All three genes are putative wheat homologous of the OPR I group members which preferentially catalyse the formation of the natural JA precursor 12 oxo phytodienoic acid. In our qPCR analysis, the ZmOPR1 homologue Ta. 1207. 1. S1 at has shown a FHB associated induction at Lenalidomide CC-5013 32 hai which was common for both the resistant gen otypes. This might indicate a rapid and transient up regulation of Ta. 1207. 1. S1 at. In fact, the genes ZmOPR1 and ZmOPR2 have demonstrated a tran sient induction upon Fusarium verticillioides infection in maize. A similar rapid and transient up regulation caused by a variety of environmental cues including hydrogen peroxide was observed for the Ta. 1207. 1. S1 at homologous gene OsOPR1 in rice. DON is known to induce the transient accumulation of H2O2 as the most stable compound involved in oxidative burst.
Indeed, yeast studies indicate detoxifying functions for OPRI enzymes. Indications for a complex crosstalk between fungal and plant proteases and their inhibitors during FHB defence The putative wheat serine protease gene belongs to the subtilisin like protease family and was initially detected as a gene that strictly responds to pathogen derived trichothecene ac cumulation in barley. In addition, serine proteases were found to be enriched in the cv. Dream transcriptome upon FHB treatment and were annotated to the GO term serine type carboxypeptidase activity. An early Ta. 8040. 1. A1 at ex pression was found for cv. Sumai 3, here, exclusive and equal 2 fold inductions were present at 8, 32 and 72 hai. At 96 hai, both resistant cultivars showed the highest induction level, in cv.
Dream even with a peak of 60 fold, while at this timepoints no expressions were found in the susceptible cultivars. An opposing effect was observed at 32 hai, when exclusive expression was observed for both susceptible wheat cultivars, while no expression was de tectable in the resistant ones. As proteolytic and protein binding enzymes proteases feature important functions for the selective breakdown of regulatory proteins and several plant proteases have been linked to defence responses. Although many questions remain unanswered concerning their mode of action, there is evidence that plant proteases, in particu lar subtilisin like proteases, are involved in the crosstalk between pathogen and host.
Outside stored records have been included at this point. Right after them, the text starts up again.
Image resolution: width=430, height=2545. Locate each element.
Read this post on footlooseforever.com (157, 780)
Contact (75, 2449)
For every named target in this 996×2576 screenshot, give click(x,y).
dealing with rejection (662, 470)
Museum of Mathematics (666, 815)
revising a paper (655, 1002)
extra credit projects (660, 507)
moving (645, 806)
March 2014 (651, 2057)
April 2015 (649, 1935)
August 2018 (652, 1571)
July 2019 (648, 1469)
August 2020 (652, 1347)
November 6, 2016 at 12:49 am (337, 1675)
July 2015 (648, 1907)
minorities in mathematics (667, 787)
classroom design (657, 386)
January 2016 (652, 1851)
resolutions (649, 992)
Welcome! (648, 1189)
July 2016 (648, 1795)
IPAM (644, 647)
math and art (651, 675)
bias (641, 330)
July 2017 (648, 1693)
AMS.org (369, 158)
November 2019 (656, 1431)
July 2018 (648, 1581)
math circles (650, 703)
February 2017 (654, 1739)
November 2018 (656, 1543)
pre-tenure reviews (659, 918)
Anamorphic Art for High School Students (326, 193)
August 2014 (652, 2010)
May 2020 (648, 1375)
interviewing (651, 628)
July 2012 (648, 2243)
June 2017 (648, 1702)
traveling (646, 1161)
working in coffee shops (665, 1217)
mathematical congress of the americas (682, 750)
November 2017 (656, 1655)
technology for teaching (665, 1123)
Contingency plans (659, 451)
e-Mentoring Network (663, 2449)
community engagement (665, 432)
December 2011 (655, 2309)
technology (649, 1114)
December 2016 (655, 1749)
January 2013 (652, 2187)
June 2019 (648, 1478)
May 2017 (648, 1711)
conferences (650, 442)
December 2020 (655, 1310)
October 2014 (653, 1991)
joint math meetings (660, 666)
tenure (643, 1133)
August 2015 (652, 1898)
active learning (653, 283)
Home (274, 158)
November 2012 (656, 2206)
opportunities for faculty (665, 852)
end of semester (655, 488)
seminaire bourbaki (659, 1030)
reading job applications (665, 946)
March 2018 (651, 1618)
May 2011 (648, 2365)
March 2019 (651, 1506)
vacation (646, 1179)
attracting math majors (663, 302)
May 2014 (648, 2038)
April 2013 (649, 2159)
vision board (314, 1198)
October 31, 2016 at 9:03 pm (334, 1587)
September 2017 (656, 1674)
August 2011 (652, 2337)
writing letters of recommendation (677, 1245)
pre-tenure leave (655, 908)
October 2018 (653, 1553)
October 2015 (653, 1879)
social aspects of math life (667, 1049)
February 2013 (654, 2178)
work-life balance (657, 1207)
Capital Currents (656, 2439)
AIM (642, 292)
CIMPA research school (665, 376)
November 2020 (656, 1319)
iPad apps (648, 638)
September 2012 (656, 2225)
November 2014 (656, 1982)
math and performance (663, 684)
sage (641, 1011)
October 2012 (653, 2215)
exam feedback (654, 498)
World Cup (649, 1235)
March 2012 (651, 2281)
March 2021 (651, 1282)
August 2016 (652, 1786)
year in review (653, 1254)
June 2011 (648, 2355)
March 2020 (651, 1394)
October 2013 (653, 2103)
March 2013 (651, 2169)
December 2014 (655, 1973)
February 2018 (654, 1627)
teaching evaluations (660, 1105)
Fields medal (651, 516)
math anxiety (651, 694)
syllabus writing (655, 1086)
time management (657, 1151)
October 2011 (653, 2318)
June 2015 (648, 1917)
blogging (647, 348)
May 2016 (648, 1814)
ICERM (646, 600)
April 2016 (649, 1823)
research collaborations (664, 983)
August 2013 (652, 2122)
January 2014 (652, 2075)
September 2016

In this context, a defence counter defence mechanism was observed between the plant pathogen interaction tomato Phytophthora infes tans, in which both, host and pathogen are supposed to release specific sets of proteases and protease inhibitors mutually impairing each other. Moreover, such counter defence mechanism is supported by the as sumption of a strong co evolution between proteases and protease inhibitors which are mutually Carfilzomib released dur ing a pathogen host interaction. It is interesting in this context, that proteases as well as protease inhibitors were enriched in the transcriptome of the resistant culti var Dream upon F.